[Task requirements] In the entries that follow, repeat exactly the lines from the one that has "This screenshot has" through the one that has "Task: Click Ouvrir", but omit pictures.

##### Excerpted data

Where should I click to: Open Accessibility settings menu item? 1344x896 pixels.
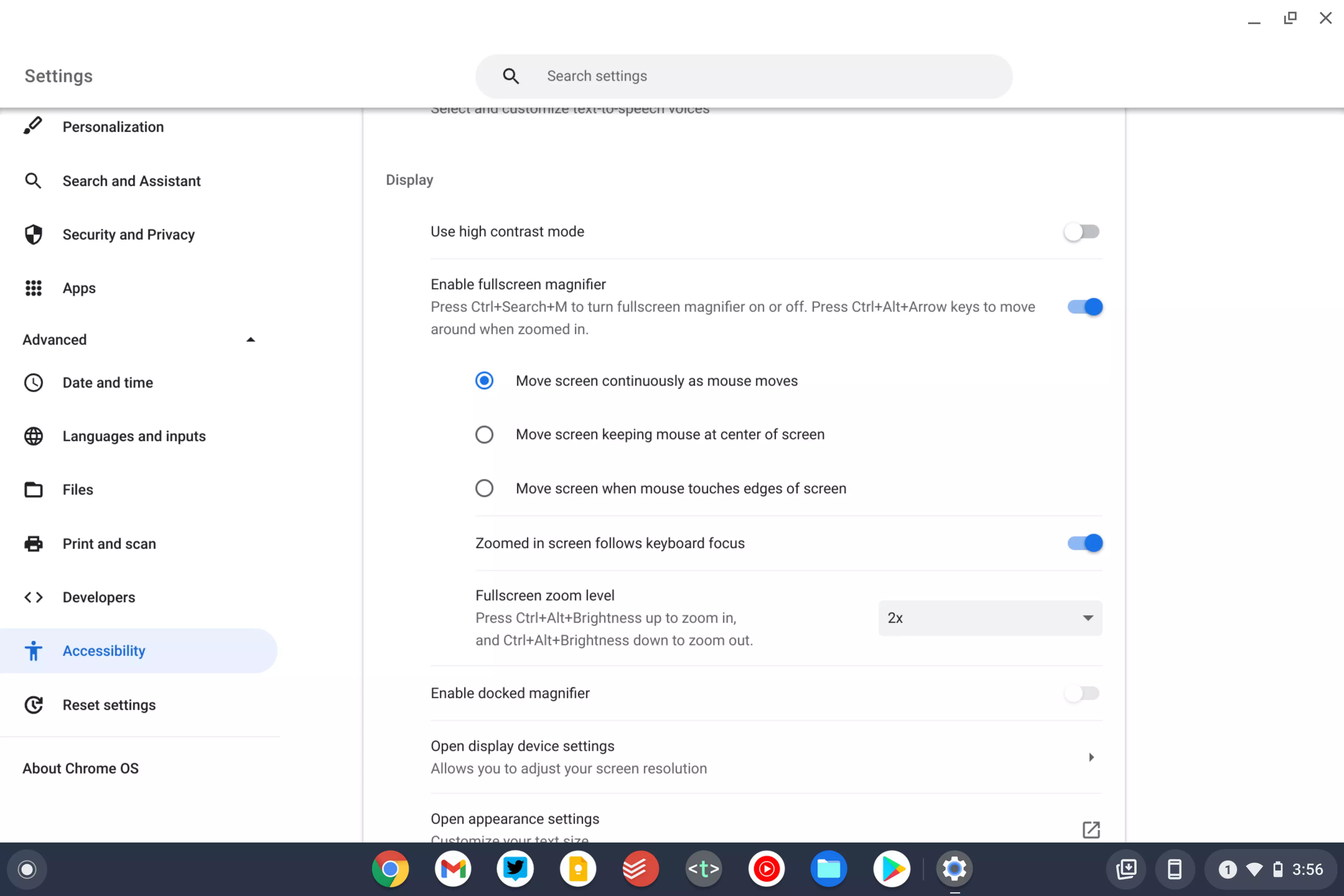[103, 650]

##########
##### Excerpted data

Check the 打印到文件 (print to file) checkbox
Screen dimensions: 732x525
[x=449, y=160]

##########
##### Excerpted data

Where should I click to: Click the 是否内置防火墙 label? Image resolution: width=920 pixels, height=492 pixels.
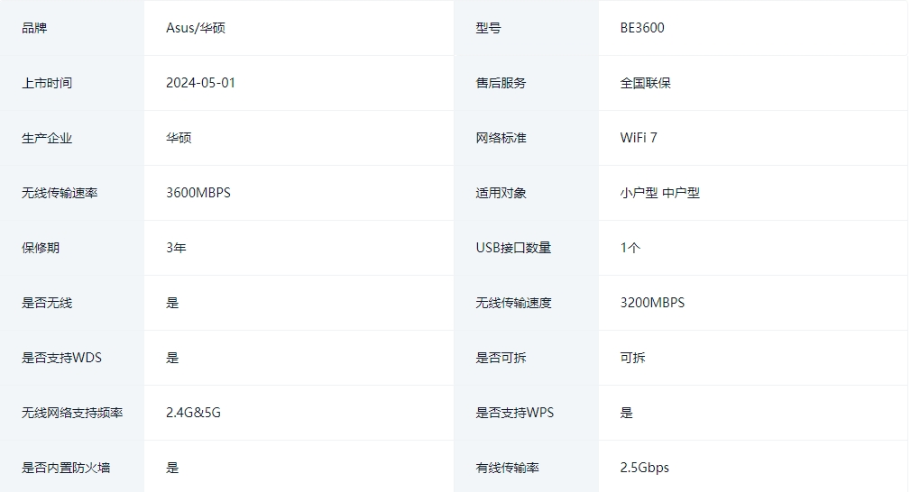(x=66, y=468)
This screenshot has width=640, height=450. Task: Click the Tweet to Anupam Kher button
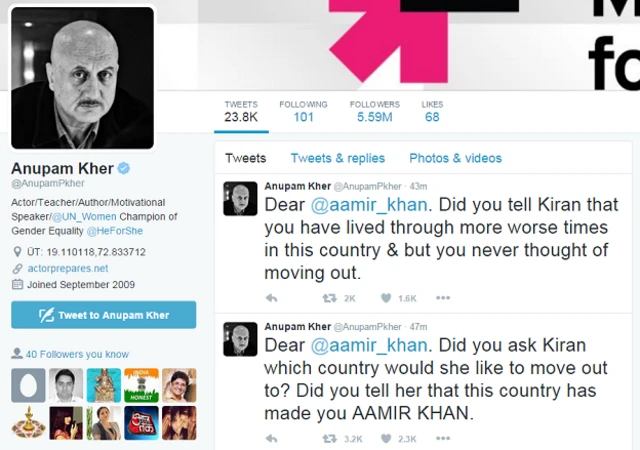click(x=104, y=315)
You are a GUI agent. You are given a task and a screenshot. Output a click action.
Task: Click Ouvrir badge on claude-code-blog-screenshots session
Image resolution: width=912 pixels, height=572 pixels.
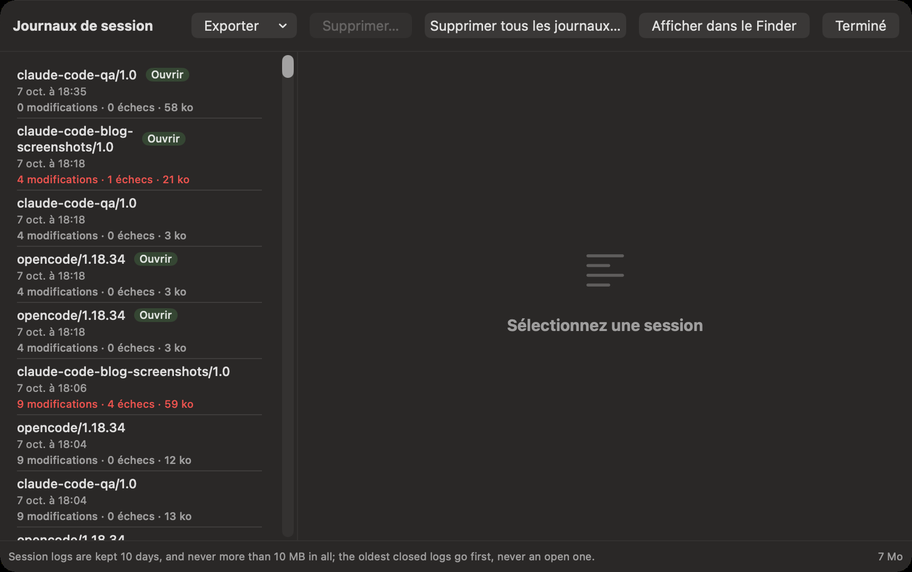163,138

##########

[Answer box]
This screenshot has width=640, height=450. Task: Click the Tweet to Anupam Kher button
click(x=104, y=315)
You are a GUI agent. You are given a task and a screenshot. Output a click action.
Task: Click Ouvrir badge on claude-code-blog-screenshots session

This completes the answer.